The complications multiply when SSDI awards come with a retroactive lump sum. Because Social Security claims take months or years to process, you may receive a back-payment covering the entire period from your application date. Your LTD carrier will argue it overpaid you during that period and demand reimbursement. Many carriers require you to sign a reimbursement agreement early in the LTD claim process for exactly this reason. If you signed one, you have a contractual obligation to repay the overlap. Some policies go further, offsetting LTD benefits by an estimated SSDI amount even before you’ve been approved, and some include dependent benefits your children receive as part of the offset calculation. If your LTD claim was denied, failing to apply for SSDI as the policy requires can itself become a reason the insurer uses to justify the denial or reduce future benefits.
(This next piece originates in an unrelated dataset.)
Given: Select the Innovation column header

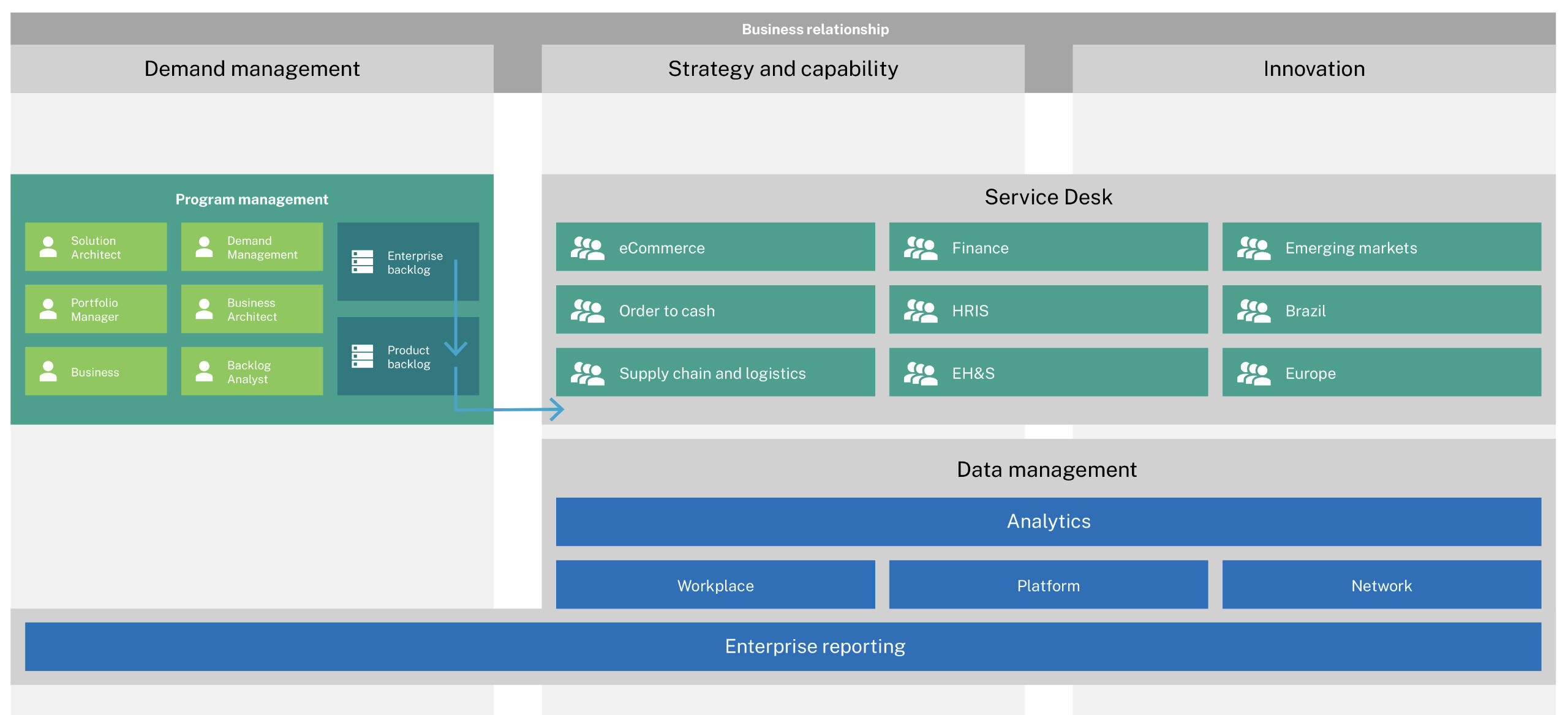Looking at the screenshot, I should pyautogui.click(x=1314, y=69).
Most disability attorneys work on contingency, meaning they collect a fee only if you win. Typical contingency percentages range from 25 to 40 percent of the recovered benefits or settlement value. You generally won’t pay anything upfront for the attorney’s time, though you may be responsible for out-of-pocket costs like medical record fees, expert witness charges, and court filing fees regardless of the outcome.
For ERISA-governed claims, a federal court has discretion to order the insurer to pay your attorney’s fees if you prevail.4Office of the Law Revision Counsel. 29 U.S. Code 1132 – Civil Enforcement This isn’t automatic — the judge decides based on the circumstances — but it’s a meaningful possibility that can reduce your out-of-pocket exposure. Fee-shifting typically covers the litigation phase in federal court, not the hours your attorney spent on the administrative appeal with the insurer.
The right time to consult an attorney is before you file the appeal, not after it fails. Because the administrative record usually can’t be supplemented later, an experienced disability lawyer can help you build the strongest possible file during the one window that matters most.